(What the exercise asks) Edit the rows below, replacing each "Instruction" with "Command" and leaving everything else as it is.

(Excerpted records)
"""

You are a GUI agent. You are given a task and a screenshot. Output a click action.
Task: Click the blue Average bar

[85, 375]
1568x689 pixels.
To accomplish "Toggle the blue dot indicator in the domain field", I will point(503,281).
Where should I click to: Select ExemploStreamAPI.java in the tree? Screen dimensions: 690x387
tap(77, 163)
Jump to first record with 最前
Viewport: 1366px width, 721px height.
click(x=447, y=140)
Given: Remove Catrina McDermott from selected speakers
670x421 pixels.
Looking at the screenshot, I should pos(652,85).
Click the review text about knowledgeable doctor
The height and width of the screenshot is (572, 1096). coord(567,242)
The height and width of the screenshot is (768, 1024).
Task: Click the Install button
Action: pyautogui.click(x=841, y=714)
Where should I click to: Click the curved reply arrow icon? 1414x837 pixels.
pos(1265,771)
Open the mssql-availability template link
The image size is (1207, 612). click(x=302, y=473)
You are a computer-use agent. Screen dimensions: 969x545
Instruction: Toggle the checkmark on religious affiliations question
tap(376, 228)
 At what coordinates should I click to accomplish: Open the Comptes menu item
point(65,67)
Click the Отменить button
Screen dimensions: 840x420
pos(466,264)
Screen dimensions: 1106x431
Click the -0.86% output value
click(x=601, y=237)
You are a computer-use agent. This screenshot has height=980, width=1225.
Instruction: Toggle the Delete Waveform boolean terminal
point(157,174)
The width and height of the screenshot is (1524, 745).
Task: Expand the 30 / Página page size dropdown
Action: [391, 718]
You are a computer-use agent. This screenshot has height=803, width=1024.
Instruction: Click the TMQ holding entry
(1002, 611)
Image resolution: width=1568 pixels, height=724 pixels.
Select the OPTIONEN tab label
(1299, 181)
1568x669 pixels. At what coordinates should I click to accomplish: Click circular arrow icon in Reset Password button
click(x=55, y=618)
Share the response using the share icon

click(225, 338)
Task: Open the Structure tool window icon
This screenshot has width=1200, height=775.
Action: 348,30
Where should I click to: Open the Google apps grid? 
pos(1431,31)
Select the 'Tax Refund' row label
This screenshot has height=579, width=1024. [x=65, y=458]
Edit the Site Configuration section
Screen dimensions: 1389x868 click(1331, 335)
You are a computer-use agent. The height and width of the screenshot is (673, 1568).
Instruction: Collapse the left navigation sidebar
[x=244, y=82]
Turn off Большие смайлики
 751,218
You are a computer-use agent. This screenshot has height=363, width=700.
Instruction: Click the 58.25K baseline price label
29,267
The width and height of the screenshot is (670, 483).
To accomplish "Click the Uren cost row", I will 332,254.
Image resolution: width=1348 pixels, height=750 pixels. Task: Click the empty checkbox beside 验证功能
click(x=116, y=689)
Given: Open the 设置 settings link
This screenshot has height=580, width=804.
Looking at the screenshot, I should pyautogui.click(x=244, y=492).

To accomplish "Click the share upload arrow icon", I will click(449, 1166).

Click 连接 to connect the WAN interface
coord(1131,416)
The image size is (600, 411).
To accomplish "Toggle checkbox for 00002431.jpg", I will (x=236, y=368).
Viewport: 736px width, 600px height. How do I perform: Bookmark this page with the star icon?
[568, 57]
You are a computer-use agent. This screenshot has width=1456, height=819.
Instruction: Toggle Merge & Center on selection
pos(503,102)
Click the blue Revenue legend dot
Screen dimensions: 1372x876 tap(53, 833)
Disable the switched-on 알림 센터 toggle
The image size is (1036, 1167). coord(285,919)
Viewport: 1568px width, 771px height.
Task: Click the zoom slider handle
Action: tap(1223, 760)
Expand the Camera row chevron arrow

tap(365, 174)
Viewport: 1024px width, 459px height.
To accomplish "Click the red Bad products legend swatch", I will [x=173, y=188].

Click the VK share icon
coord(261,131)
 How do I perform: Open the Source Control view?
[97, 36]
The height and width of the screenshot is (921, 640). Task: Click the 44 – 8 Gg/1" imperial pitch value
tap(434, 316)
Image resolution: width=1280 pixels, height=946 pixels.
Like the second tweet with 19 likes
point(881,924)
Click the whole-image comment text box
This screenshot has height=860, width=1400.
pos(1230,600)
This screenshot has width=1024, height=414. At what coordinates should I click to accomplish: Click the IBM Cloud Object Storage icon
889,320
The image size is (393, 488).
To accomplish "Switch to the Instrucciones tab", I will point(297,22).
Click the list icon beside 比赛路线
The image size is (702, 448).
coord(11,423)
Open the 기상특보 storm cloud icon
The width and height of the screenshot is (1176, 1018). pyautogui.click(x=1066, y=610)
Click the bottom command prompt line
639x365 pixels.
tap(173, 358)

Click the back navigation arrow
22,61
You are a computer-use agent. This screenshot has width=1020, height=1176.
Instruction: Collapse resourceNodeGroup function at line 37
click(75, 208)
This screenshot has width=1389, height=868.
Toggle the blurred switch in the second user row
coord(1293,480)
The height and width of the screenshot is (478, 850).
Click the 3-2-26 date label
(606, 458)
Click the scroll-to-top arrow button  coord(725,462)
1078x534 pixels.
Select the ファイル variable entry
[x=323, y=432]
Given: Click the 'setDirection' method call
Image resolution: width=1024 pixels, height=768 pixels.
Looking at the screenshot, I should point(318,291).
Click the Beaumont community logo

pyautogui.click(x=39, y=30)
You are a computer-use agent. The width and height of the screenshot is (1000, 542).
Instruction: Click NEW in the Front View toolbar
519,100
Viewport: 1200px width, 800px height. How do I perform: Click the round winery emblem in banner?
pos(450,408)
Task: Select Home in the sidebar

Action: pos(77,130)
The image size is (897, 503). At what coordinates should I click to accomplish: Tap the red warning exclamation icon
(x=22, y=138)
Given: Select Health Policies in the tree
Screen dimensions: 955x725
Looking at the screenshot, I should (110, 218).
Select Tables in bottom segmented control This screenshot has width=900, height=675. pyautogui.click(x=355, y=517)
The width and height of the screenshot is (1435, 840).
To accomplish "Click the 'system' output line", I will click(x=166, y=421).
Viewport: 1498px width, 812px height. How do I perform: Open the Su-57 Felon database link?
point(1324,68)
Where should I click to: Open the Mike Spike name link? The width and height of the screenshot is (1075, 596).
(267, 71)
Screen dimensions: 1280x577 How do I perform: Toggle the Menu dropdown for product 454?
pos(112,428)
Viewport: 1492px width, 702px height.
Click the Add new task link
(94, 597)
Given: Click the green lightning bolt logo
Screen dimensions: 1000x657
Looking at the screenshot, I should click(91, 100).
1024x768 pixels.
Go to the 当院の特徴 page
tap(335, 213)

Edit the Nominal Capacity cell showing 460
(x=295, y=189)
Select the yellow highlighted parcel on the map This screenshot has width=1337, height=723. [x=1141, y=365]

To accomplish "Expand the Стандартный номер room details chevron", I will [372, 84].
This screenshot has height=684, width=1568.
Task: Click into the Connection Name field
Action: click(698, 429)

"""

(Exercise result)
You are a GUI agent. You are given a task and a screenshot. Output a click action.
Task: Click the blue Average bar

[85, 375]
1568x689 pixels.
To accomplish "Toggle the blue dot indicator in the domain field", I will point(503,281).
Where should I click to: Select ExemploStreamAPI.java in the tree? Screen dimensions: 690x387
tap(77, 163)
Jump to first record with 最前
Viewport: 1366px width, 721px height.
click(x=447, y=140)
Given: Remove Catrina McDermott from selected speakers
670x421 pixels.
Looking at the screenshot, I should pos(652,85).
Click the review text about knowledgeable doctor
The height and width of the screenshot is (572, 1096). coord(567,242)
The height and width of the screenshot is (768, 1024).
Task: Click the Install button
Action: pyautogui.click(x=841, y=714)
Where should I click to: Click the curved reply arrow icon? 1414x837 pixels.
pos(1265,771)
Open the mssql-availability template link
The image size is (1207, 612). click(x=302, y=473)
You are a computer-use agent. Screen dimensions: 969x545
Command: Toggle the checkmark on religious affiliations question
tap(376, 228)
 At what coordinates should I click to accomplish: Open the Comptes menu item
point(65,67)
Click the Отменить button
Screen dimensions: 840x420
pos(466,264)
Screen dimensions: 1106x431
Click the -0.86% output value
click(x=601, y=237)
You are a computer-use agent. This screenshot has height=980, width=1225.
Command: Toggle the Delete Waveform boolean terminal
point(157,174)
The width and height of the screenshot is (1524, 745).
Task: Expand the 30 / Página page size dropdown
Action: [391, 718]
You are a computer-use agent. This screenshot has height=803, width=1024.
Command: Click the TMQ holding entry
(1002, 611)
Image resolution: width=1568 pixels, height=724 pixels.
Select the OPTIONEN tab label
(1299, 181)
1568x669 pixels. At what coordinates should I click to accomplish: Click circular arrow icon in Reset Password button
click(x=55, y=618)
Share the response using the share icon

click(225, 338)
Task: Open the Structure tool window icon
This screenshot has width=1200, height=775.
Action: 348,30
Where should I click to: Open the Google apps grid? 
pos(1431,31)
Select the 'Tax Refund' row label
This screenshot has height=579, width=1024. [x=65, y=458]
Edit the Site Configuration section
Screen dimensions: 1389x868 click(1331, 335)
You are a computer-use agent. The height and width of the screenshot is (673, 1568).
Command: Collapse the left navigation sidebar
[x=244, y=82]
Turn off Большие смайлики
 751,218
You are a computer-use agent. This screenshot has height=363, width=700.
Command: Click the 58.25K baseline price label
29,267
The width and height of the screenshot is (670, 483).
To accomplish "Click the Uren cost row", I will 332,254.
Image resolution: width=1348 pixels, height=750 pixels. Task: Click the empty checkbox beside 验证功能
click(x=116, y=689)
Given: Open the 设置 settings link
This screenshot has height=580, width=804.
Looking at the screenshot, I should pyautogui.click(x=244, y=492).

To accomplish "Click the share upload arrow icon", I will click(449, 1166).

Click 连接 to connect the WAN interface
coord(1131,416)
The image size is (600, 411).
To accomplish "Toggle checkbox for 00002431.jpg", I will (x=236, y=368).
Viewport: 736px width, 600px height. How do I perform: Bookmark this page with the star icon?
[568, 57]
You are a computer-use agent. This screenshot has width=1456, height=819.
Command: Toggle Merge & Center on selection
pos(503,102)
Click the blue Revenue legend dot
Screen dimensions: 1372x876 tap(53, 833)
Disable the switched-on 알림 센터 toggle
The image size is (1036, 1167). coord(285,919)
Viewport: 1568px width, 771px height.
Task: Click the zoom slider handle
Action: tap(1223, 760)
Expand the Camera row chevron arrow

tap(365, 174)
Viewport: 1024px width, 459px height.
To accomplish "Click the red Bad products legend swatch", I will [x=173, y=188].

Click the VK share icon
coord(261,131)
 How do I perform: Open the Source Control view?
[97, 36]
The height and width of the screenshot is (921, 640). Task: Click the 44 – 8 Gg/1" imperial pitch value
tap(434, 316)
Image resolution: width=1280 pixels, height=946 pixels.
Like the second tweet with 19 likes
point(881,924)
Click the whole-image comment text box
This screenshot has height=860, width=1400.
pos(1230,600)
This screenshot has width=1024, height=414. At what coordinates should I click to accomplish: Click the IBM Cloud Object Storage icon
889,320
The image size is (393, 488).
To accomplish "Switch to the Instrucciones tab", I will point(297,22).
Click the list icon beside 比赛路线
The image size is (702, 448).
coord(11,423)
Open the 기상특보 storm cloud icon
The width and height of the screenshot is (1176, 1018). pyautogui.click(x=1066, y=610)
Click the bottom command prompt line
639x365 pixels.
tap(173, 358)

Click the back navigation arrow
22,61
You are a computer-use agent. This screenshot has width=1020, height=1176.
Command: Collapse resourceNodeGroup function at line 37
click(75, 208)
This screenshot has width=1389, height=868.
Toggle the blurred switch in the second user row
coord(1293,480)
The height and width of the screenshot is (478, 850).
Click the 3-2-26 date label
(606, 458)
Click the scroll-to-top arrow button  coord(725,462)
1078x534 pixels.
Select the ファイル variable entry
[x=323, y=432]
Given: Click the 'setDirection' method call
Image resolution: width=1024 pixels, height=768 pixels.
Looking at the screenshot, I should point(318,291).
Click the Beaumont community logo

pyautogui.click(x=39, y=30)
You are a computer-use agent. The width and height of the screenshot is (1000, 542).
Command: Click NEW in the Front View toolbar
519,100
Viewport: 1200px width, 800px height. How do I perform: Click the round winery emblem in banner?
pos(450,408)
Task: Select Home in the sidebar

Action: pos(77,130)
The image size is (897, 503). At what coordinates should I click to accomplish: Tap the red warning exclamation icon
(x=22, y=138)
Given: Select Health Policies in the tree
Screen dimensions: 955x725
Looking at the screenshot, I should (110, 218).
Select Tables in bottom segmented control This screenshot has width=900, height=675. pyautogui.click(x=355, y=517)
The width and height of the screenshot is (1435, 840).
To accomplish "Click the 'system' output line", I will click(x=166, y=421).
Viewport: 1498px width, 812px height. How do I perform: Open the Su-57 Felon database link?
point(1324,68)
Where should I click to: Open the Mike Spike name link? The width and height of the screenshot is (1075, 596).
(267, 71)
Screen dimensions: 1280x577 How do I perform: Toggle the Menu dropdown for product 454?
pos(112,428)
Viewport: 1492px width, 702px height.
Click the Add new task link
(94, 597)
Given: Click the green lightning bolt logo
Screen dimensions: 1000x657
Looking at the screenshot, I should click(91, 100).
1024x768 pixels.
Go to the 当院の特徴 page
tap(335, 213)

Edit the Nominal Capacity cell showing 460
(x=295, y=189)
Select the yellow highlighted parcel on the map This screenshot has width=1337, height=723. [x=1141, y=365]

To accomplish "Expand the Стандартный номер room details chevron", I will [372, 84].
This screenshot has height=684, width=1568.
Task: Click into the Connection Name field
Action: click(698, 429)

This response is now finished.